━━ Data extracts

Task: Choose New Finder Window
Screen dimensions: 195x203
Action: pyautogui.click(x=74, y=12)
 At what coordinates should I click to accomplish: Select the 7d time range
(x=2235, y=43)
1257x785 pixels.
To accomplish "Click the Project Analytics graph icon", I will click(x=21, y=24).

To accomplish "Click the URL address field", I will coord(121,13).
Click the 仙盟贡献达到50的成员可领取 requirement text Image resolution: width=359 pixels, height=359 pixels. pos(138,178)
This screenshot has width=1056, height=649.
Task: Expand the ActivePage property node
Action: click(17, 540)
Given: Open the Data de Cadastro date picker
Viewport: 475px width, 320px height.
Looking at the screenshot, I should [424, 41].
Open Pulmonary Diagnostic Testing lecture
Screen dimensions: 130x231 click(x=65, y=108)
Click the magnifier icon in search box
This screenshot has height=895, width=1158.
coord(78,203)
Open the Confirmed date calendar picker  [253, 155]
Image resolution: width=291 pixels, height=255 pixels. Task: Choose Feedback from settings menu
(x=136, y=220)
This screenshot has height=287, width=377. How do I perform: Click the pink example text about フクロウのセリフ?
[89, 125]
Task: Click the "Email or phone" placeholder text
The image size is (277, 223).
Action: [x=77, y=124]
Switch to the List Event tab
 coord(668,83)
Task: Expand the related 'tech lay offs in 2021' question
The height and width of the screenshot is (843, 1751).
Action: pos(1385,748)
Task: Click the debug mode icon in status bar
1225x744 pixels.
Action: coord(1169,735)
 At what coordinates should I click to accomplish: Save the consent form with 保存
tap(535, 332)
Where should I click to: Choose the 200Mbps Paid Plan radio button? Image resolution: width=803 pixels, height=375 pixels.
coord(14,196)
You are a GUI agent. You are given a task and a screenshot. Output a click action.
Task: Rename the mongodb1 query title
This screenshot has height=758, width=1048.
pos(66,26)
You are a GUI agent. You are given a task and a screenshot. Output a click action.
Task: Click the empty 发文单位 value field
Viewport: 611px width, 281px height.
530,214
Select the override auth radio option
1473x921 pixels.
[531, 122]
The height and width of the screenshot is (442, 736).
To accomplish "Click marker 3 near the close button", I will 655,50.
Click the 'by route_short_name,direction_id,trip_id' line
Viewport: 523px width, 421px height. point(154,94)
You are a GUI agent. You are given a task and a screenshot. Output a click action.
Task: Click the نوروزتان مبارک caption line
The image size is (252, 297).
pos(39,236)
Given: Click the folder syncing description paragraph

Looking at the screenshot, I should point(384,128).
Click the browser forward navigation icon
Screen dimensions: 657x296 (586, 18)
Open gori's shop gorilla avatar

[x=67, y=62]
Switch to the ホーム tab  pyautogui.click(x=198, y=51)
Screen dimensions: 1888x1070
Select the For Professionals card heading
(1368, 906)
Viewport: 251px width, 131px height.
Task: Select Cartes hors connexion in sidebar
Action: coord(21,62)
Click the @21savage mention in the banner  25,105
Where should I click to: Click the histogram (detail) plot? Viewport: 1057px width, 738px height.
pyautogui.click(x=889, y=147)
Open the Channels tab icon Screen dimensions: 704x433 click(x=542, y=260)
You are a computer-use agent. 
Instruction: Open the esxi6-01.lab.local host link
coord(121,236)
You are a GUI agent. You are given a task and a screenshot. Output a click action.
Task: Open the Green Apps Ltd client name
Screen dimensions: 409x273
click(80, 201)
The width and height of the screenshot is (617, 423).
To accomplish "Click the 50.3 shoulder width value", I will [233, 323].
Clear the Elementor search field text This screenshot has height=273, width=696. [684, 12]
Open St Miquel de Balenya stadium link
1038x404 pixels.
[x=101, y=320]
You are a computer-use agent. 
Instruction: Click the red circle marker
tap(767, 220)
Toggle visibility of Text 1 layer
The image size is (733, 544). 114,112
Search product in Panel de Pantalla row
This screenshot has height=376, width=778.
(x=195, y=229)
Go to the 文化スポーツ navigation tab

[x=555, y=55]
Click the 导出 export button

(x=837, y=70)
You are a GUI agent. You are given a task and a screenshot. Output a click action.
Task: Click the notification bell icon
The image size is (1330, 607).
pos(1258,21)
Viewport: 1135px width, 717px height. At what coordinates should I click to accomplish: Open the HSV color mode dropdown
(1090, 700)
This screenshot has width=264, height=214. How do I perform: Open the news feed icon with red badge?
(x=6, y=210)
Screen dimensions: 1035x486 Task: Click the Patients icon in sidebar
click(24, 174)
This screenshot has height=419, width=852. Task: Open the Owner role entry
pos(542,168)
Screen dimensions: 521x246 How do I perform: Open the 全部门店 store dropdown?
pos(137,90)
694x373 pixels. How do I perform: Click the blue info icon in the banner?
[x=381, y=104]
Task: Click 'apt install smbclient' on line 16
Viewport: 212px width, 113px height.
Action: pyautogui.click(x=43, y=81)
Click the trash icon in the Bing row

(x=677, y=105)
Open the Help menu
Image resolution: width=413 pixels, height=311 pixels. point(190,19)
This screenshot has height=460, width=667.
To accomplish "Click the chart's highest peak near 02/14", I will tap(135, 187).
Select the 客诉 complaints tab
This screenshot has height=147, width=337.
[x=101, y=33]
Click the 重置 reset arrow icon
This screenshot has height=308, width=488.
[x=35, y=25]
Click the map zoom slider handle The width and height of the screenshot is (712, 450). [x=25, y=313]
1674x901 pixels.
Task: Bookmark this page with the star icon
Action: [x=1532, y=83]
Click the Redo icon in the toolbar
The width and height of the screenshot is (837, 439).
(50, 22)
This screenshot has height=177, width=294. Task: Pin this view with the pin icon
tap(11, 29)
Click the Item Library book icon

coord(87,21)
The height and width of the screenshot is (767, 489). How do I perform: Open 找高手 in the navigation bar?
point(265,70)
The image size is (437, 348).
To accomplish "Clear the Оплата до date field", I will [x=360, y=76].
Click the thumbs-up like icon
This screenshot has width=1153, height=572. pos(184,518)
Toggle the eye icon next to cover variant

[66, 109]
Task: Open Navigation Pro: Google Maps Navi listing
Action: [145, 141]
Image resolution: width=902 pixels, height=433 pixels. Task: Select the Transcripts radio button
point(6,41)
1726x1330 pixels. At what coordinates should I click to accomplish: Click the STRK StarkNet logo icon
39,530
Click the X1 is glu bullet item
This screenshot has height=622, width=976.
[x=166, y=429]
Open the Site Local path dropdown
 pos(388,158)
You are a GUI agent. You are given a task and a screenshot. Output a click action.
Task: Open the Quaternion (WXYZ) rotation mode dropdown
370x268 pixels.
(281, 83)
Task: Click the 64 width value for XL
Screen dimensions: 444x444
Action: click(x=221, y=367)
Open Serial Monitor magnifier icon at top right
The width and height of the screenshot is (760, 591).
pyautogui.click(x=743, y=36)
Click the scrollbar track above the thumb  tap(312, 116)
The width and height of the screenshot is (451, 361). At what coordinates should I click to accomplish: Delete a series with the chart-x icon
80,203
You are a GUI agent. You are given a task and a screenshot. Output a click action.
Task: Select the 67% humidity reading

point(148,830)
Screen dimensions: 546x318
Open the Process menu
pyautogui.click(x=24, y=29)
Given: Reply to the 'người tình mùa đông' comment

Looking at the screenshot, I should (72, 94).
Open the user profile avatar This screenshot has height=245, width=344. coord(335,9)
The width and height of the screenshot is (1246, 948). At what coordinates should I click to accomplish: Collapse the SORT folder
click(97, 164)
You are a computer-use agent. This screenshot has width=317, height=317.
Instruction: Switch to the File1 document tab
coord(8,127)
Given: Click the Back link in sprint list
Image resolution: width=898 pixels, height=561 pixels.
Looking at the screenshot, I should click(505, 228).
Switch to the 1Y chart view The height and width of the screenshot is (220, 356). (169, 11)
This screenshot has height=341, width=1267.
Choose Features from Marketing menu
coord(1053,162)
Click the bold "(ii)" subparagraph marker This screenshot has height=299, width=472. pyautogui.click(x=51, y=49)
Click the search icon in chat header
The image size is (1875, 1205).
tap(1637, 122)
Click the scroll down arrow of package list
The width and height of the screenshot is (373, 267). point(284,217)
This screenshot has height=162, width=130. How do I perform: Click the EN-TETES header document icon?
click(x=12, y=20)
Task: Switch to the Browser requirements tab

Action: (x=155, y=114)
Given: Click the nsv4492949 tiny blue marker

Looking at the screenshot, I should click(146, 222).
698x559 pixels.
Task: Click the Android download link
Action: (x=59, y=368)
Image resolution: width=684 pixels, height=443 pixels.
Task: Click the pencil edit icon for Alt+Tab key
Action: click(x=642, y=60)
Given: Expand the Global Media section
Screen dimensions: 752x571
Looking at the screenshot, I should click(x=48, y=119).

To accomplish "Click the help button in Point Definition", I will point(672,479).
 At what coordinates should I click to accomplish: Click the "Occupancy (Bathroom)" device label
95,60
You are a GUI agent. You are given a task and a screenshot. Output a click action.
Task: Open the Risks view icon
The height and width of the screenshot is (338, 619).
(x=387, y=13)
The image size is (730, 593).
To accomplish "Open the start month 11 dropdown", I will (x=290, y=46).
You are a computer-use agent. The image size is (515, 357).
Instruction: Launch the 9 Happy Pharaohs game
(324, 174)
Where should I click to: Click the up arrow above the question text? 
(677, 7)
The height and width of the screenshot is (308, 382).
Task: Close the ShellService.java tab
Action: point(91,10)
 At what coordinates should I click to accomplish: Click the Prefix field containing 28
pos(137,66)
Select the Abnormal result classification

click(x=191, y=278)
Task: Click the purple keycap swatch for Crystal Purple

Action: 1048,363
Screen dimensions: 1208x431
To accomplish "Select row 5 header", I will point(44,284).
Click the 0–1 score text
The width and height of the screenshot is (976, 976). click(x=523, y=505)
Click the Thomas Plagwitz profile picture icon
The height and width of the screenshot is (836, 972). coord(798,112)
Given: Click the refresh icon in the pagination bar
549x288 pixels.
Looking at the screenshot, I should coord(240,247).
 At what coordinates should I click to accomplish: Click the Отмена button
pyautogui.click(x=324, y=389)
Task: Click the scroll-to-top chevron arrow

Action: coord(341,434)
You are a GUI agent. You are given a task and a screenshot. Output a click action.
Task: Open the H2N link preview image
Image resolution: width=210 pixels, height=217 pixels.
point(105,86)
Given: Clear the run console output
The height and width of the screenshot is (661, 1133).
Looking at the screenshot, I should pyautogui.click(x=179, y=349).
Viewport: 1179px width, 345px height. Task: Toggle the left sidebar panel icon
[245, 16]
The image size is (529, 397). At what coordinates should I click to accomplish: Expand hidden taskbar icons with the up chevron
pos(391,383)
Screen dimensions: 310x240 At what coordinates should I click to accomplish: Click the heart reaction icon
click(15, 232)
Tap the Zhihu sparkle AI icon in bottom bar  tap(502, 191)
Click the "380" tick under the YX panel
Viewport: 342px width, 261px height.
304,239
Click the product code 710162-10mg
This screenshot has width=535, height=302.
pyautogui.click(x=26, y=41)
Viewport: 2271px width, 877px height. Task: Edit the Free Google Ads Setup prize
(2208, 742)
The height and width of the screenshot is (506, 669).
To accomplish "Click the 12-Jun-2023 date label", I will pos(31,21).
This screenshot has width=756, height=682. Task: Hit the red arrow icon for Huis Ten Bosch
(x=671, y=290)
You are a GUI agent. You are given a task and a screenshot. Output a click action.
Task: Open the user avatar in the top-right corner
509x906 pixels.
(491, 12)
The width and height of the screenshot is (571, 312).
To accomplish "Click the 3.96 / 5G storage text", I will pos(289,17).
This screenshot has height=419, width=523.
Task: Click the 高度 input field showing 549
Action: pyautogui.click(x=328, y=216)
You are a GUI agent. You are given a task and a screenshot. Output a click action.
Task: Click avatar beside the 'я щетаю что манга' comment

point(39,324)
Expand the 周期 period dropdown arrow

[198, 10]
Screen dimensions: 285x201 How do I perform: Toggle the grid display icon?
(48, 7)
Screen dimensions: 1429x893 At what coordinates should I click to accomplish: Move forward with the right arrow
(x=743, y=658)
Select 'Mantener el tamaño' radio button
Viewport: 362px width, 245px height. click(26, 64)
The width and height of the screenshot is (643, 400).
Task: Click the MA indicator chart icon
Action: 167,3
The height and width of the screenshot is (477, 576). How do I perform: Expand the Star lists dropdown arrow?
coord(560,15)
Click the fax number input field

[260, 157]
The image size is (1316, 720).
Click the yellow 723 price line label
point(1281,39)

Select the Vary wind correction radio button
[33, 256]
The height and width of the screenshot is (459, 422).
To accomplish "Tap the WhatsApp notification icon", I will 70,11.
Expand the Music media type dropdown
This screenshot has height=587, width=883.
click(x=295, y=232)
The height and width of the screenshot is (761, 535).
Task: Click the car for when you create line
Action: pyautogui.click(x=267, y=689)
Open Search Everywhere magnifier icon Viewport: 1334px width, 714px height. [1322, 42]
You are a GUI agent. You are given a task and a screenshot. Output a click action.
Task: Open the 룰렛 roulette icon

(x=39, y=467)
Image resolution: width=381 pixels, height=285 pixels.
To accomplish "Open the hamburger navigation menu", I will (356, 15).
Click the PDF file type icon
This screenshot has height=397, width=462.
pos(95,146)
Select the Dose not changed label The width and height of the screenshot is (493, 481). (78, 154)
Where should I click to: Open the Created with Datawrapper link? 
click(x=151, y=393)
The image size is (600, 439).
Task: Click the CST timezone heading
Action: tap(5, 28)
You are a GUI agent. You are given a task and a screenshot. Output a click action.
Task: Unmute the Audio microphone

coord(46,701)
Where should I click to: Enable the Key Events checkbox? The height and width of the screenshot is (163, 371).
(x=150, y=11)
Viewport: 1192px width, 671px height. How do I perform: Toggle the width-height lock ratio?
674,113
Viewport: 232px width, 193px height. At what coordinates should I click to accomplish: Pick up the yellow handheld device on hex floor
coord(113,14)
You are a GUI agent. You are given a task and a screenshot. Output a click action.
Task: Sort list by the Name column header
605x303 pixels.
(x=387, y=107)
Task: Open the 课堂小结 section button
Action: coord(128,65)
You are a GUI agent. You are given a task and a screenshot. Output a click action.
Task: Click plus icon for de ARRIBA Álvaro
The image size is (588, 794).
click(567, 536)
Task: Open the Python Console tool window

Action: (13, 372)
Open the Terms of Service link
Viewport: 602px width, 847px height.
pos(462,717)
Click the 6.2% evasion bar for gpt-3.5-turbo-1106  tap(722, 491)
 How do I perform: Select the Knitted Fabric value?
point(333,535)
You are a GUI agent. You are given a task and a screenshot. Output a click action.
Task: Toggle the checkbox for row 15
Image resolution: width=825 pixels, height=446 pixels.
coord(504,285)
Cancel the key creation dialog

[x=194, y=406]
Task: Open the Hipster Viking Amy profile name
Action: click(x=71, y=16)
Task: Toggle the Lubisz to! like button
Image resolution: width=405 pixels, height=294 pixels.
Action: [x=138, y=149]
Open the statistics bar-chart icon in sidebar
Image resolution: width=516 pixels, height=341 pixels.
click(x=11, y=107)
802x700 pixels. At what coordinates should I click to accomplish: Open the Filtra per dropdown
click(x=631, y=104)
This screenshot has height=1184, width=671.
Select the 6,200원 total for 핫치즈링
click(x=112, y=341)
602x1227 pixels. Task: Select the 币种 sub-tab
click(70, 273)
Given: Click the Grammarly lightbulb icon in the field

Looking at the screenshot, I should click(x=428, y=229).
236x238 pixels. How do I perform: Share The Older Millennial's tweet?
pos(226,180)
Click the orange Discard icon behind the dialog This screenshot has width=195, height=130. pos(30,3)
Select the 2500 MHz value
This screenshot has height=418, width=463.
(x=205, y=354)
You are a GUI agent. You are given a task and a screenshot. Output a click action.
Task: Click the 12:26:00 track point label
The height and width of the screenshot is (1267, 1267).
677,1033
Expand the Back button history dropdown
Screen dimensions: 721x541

━━━━

[Directions]
Reproduce exactly, and with no other material, the lines between those holding "This screenshot has height=162, width=130." and "Task: Open the Risks view icon", inclusive.

[Task solution]
This screenshot has height=162, width=130. How do I perform: Click the EN-TETES header document icon?
click(x=12, y=20)
Task: Switch to the Browser requirements tab

Action: (x=155, y=114)
Given: Click the nsv4492949 tiny blue marker

Looking at the screenshot, I should click(146, 222).
698x559 pixels.
Task: Click the Android download link
Action: (x=59, y=368)
Image resolution: width=684 pixels, height=443 pixels.
Task: Click the pencil edit icon for Alt+Tab key
Action: click(x=642, y=60)
Given: Expand the Global Media section
Screen dimensions: 752x571
Looking at the screenshot, I should click(x=48, y=119).

To accomplish "Click the help button in Point Definition", I will point(672,479).
 At what coordinates should I click to accomplish: Click the "Occupancy (Bathroom)" device label
95,60
You are a GUI agent. You are given a task and a screenshot. Output a click action.
Task: Open the Risks view icon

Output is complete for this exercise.